DESCRIPTION OF THE TASK: Every record must appear in your reply exactly as written.
- Opening Delimiter -
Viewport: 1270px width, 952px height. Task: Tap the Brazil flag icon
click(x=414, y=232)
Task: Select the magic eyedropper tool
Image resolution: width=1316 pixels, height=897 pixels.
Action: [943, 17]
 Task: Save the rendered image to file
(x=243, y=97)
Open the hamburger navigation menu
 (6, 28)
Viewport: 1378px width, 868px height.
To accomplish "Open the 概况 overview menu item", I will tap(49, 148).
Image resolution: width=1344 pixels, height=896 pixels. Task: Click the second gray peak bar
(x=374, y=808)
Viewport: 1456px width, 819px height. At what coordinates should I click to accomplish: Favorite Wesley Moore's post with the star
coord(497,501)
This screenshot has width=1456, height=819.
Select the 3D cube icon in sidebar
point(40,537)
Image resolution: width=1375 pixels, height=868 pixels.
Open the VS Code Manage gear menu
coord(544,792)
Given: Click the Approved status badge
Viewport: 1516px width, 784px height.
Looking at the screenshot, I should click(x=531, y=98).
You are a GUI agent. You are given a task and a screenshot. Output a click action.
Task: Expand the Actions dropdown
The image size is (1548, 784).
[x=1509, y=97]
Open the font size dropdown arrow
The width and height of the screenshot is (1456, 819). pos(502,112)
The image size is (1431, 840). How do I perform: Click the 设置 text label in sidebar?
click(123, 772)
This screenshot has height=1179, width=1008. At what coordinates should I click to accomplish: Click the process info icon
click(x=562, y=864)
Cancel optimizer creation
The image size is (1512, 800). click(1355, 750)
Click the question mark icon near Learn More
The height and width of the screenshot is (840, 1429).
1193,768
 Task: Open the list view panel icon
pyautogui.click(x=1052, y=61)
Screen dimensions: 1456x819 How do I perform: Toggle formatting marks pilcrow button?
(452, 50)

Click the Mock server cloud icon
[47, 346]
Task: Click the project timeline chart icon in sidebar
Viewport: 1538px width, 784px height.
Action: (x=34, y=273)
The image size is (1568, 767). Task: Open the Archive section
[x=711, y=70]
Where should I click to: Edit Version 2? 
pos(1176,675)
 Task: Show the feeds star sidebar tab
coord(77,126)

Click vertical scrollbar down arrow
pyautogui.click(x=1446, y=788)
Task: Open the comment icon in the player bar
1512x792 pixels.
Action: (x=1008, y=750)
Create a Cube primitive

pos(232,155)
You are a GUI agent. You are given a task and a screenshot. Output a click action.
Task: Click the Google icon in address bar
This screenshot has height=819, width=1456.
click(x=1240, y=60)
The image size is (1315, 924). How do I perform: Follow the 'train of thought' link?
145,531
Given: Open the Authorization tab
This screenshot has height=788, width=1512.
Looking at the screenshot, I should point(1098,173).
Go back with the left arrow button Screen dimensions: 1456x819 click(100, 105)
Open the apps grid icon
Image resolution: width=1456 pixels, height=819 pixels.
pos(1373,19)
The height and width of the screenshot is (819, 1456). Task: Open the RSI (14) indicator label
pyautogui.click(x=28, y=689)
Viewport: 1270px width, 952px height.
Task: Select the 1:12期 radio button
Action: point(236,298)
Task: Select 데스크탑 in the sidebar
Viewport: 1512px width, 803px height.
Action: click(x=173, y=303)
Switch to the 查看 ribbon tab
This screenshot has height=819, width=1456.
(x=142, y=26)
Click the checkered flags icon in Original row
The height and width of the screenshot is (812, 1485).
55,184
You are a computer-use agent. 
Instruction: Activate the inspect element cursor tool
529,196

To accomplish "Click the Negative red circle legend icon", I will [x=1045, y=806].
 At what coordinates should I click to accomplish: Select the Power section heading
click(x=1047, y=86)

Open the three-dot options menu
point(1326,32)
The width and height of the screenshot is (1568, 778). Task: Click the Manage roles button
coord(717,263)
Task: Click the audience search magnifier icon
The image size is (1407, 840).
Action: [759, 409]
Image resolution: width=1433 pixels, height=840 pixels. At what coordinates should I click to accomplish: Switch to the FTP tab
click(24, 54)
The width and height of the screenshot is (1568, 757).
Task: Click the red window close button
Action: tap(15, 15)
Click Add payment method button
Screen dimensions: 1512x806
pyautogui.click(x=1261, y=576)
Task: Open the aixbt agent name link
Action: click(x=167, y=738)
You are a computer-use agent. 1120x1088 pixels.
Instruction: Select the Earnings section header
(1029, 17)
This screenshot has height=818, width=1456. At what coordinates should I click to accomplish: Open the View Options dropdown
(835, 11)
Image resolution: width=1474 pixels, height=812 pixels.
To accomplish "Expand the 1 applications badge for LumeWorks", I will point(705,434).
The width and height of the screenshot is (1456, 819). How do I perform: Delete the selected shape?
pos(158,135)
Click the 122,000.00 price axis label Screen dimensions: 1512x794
- Closing Delimiter -
SOLUTION:
Viewport: 1270px width, 952px height. Task: Tap the Brazil flag icon
click(x=414, y=232)
Task: Select the magic eyedropper tool
Image resolution: width=1316 pixels, height=897 pixels.
Action: [943, 17]
 Task: Save the rendered image to file
(x=243, y=97)
Open the hamburger navigation menu
 (6, 28)
Viewport: 1378px width, 868px height.
To accomplish "Open the 概况 overview menu item", I will tap(49, 148).
Image resolution: width=1344 pixels, height=896 pixels. Task: Click the second gray peak bar
(x=374, y=808)
Viewport: 1456px width, 819px height. At what coordinates should I click to accomplish: Favorite Wesley Moore's post with the star
coord(497,501)
This screenshot has width=1456, height=819.
Select the 3D cube icon in sidebar
point(40,537)
Image resolution: width=1375 pixels, height=868 pixels.
Open the VS Code Manage gear menu
coord(544,792)
Given: Click the Approved status badge
Viewport: 1516px width, 784px height.
Looking at the screenshot, I should click(x=531, y=98).
You are a GUI agent. You are given a task and a screenshot. Output a click action.
Task: Expand the Actions dropdown
The image size is (1548, 784).
[x=1509, y=97]
Open the font size dropdown arrow
The width and height of the screenshot is (1456, 819). pos(502,112)
The image size is (1431, 840). How do I perform: Click the 设置 text label in sidebar?
click(123, 772)
This screenshot has height=1179, width=1008. At what coordinates should I click to accomplish: Click the process info icon
click(x=562, y=864)
Cancel optimizer creation
The image size is (1512, 800). click(1355, 750)
Click the question mark icon near Learn More
The height and width of the screenshot is (840, 1429).
1193,768
 Task: Open the list view panel icon
pyautogui.click(x=1052, y=61)
Screen dimensions: 1456x819 How do I perform: Toggle formatting marks pilcrow button?
(452, 50)

Click the Mock server cloud icon
[47, 346]
Task: Click the project timeline chart icon in sidebar
Viewport: 1538px width, 784px height.
Action: (x=34, y=273)
The image size is (1568, 767). Task: Open the Archive section
[x=711, y=70]
Where should I click to: Edit Version 2? 
pos(1176,675)
 Task: Show the feeds star sidebar tab
coord(77,126)

Click vertical scrollbar down arrow
pyautogui.click(x=1446, y=788)
Task: Open the comment icon in the player bar
1512x792 pixels.
Action: (x=1008, y=750)
Create a Cube primitive

pos(232,155)
You are a GUI agent. You are given a task and a screenshot. Output a click action.
Task: Click the Google icon in address bar
This screenshot has height=819, width=1456.
click(x=1240, y=60)
The image size is (1315, 924). How do I perform: Follow the 'train of thought' link?
145,531
Given: Open the Authorization tab
This screenshot has height=788, width=1512.
Looking at the screenshot, I should point(1098,173).
Go back with the left arrow button Screen dimensions: 1456x819 click(100, 105)
Open the apps grid icon
Image resolution: width=1456 pixels, height=819 pixels.
pos(1373,19)
The height and width of the screenshot is (819, 1456). Task: Open the RSI (14) indicator label
pyautogui.click(x=28, y=689)
Viewport: 1270px width, 952px height.
Task: Select the 1:12期 radio button
Action: point(236,298)
Task: Select 데스크탑 in the sidebar
Viewport: 1512px width, 803px height.
Action: click(x=173, y=303)
Switch to the 查看 ribbon tab
This screenshot has height=819, width=1456.
(x=142, y=26)
Click the checkered flags icon in Original row
The height and width of the screenshot is (812, 1485).
55,184
You are a computer-use agent. 
Instruction: Activate the inspect element cursor tool
529,196

To accomplish "Click the Negative red circle legend icon", I will [x=1045, y=806].
 At what coordinates should I click to accomplish: Select the Power section heading
click(x=1047, y=86)

Open the three-dot options menu
point(1326,32)
The width and height of the screenshot is (1568, 778). Task: Click the Manage roles button
coord(717,263)
Task: Click the audience search magnifier icon
The image size is (1407, 840).
Action: [759, 409]
Image resolution: width=1433 pixels, height=840 pixels. At what coordinates should I click to accomplish: Switch to the FTP tab
click(24, 54)
The width and height of the screenshot is (1568, 757).
Task: Click the red window close button
Action: tap(15, 15)
Click Add payment method button
Screen dimensions: 1512x806
pyautogui.click(x=1261, y=576)
Task: Open the aixbt agent name link
Action: click(x=167, y=738)
You are a computer-use agent. 1120x1088 pixels.
Instruction: Select the Earnings section header
(1029, 17)
This screenshot has height=818, width=1456. At what coordinates should I click to accomplish: Open the View Options dropdown
(835, 11)
Image resolution: width=1474 pixels, height=812 pixels.
To accomplish "Expand the 1 applications badge for LumeWorks", I will point(705,434).
The width and height of the screenshot is (1456, 819). How do I perform: Delete the selected shape?
pos(158,135)
Click the 122,000.00 price axis label Screen dimensions: 1512x794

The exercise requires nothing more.